## Material
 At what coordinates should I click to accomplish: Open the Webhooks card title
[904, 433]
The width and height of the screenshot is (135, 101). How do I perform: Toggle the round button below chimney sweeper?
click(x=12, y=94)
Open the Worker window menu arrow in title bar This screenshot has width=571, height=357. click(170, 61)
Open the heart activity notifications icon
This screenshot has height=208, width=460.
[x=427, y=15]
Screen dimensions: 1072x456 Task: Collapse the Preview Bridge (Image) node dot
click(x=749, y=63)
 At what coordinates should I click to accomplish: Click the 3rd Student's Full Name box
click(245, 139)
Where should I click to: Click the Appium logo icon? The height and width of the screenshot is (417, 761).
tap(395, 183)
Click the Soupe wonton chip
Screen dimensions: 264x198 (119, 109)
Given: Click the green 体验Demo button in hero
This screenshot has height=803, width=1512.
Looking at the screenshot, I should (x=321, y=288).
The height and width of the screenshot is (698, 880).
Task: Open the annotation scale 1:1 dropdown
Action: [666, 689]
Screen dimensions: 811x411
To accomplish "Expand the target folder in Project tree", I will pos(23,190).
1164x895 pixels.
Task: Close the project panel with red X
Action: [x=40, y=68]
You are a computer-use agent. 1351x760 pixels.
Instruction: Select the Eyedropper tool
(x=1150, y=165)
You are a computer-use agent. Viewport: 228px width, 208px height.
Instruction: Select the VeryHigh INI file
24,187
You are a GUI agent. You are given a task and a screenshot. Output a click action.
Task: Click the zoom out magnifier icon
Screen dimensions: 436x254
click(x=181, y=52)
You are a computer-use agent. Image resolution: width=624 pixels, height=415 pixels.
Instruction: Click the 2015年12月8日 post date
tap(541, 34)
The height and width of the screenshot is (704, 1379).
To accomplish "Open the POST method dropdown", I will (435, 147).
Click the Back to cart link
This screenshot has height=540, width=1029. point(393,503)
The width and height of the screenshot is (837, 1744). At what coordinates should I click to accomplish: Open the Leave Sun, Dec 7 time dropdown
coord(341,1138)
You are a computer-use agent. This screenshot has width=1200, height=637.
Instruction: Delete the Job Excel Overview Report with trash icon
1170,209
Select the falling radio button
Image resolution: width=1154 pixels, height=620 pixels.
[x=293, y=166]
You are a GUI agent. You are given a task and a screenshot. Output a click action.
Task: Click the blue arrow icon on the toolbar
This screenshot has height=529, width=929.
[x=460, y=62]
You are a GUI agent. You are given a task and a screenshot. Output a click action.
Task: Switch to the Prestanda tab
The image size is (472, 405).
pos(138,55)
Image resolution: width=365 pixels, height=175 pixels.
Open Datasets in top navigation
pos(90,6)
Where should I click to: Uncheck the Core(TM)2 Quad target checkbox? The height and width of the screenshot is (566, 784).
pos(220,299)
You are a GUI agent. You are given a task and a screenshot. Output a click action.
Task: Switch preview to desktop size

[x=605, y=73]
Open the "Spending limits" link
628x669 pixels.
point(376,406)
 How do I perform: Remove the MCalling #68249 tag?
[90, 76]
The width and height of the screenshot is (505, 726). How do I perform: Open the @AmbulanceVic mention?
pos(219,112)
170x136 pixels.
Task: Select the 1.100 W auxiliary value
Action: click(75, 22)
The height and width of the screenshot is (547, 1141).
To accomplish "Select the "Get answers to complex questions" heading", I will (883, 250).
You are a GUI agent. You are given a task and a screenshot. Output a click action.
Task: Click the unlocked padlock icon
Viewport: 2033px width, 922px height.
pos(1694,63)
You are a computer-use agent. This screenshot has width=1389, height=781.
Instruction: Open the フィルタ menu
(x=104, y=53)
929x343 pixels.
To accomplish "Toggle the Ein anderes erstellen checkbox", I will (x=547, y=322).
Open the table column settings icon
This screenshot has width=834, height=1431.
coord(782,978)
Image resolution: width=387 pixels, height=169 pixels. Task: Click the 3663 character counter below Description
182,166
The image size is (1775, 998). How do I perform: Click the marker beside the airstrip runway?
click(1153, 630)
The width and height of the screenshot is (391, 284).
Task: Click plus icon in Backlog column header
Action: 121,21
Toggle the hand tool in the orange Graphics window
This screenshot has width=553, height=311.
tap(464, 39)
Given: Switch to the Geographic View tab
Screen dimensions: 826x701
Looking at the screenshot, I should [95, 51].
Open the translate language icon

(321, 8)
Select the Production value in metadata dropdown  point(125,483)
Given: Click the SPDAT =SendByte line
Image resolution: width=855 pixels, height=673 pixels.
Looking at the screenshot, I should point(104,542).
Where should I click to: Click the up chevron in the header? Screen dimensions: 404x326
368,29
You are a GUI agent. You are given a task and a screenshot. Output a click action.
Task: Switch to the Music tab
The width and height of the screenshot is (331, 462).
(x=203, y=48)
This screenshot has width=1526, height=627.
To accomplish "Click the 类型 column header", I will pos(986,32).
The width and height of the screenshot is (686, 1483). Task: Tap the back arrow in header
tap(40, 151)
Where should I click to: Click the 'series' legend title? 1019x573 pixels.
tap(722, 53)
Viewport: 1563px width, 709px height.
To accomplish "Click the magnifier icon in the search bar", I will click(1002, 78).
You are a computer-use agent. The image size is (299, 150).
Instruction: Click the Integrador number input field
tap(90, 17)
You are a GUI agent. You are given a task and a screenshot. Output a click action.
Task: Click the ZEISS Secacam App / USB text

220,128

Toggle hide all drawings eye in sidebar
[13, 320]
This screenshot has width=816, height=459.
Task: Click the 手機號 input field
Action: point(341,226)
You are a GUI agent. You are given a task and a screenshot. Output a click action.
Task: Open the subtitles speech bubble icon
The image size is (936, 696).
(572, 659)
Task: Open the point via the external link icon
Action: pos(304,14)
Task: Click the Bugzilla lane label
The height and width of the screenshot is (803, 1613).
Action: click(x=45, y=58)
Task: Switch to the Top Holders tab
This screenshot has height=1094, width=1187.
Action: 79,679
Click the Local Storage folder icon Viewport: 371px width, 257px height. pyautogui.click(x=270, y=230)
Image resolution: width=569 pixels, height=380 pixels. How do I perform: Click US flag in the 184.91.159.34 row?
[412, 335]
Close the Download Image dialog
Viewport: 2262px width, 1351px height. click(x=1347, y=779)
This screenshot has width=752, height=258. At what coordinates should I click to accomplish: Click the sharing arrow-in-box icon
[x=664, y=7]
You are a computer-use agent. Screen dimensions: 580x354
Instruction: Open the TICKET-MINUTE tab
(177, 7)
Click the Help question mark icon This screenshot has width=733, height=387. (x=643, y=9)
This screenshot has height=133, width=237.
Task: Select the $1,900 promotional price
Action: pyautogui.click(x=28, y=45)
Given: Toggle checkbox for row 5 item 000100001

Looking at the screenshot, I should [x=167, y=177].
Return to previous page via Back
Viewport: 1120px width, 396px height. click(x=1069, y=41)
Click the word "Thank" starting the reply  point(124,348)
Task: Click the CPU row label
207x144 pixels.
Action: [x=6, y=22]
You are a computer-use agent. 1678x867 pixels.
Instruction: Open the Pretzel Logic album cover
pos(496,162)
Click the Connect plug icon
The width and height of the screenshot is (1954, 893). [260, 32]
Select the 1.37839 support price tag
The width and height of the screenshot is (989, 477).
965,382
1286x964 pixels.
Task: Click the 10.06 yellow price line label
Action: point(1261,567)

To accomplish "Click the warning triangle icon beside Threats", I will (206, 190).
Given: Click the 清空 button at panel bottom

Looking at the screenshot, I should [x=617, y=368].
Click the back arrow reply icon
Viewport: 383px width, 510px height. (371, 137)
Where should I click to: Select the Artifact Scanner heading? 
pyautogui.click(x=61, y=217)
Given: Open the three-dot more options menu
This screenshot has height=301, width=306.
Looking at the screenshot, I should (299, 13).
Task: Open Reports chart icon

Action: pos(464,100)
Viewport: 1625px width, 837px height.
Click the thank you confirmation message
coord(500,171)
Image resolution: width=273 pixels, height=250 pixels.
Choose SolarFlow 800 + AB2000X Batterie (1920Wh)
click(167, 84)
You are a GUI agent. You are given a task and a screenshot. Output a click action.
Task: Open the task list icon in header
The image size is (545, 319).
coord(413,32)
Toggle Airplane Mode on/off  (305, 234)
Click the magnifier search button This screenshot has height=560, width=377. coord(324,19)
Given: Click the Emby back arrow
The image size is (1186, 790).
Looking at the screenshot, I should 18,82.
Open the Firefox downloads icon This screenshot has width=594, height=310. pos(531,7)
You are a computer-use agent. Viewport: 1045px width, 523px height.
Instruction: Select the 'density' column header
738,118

## Written request
Render the entries above as a JSON list of strings, one string per line and blank lines omitted, covering only the stretch from the first line of the entries through the line containing "click(x=12, y=94)".

## Exercise output
[
  " At what coordinates should I click to accomplish: Open the Webhooks card title",
  "[904, 433]",
  "The width and height of the screenshot is (135, 101). How do I perform: Toggle the round button below chimney sweeper?",
  "click(x=12, y=94)"
]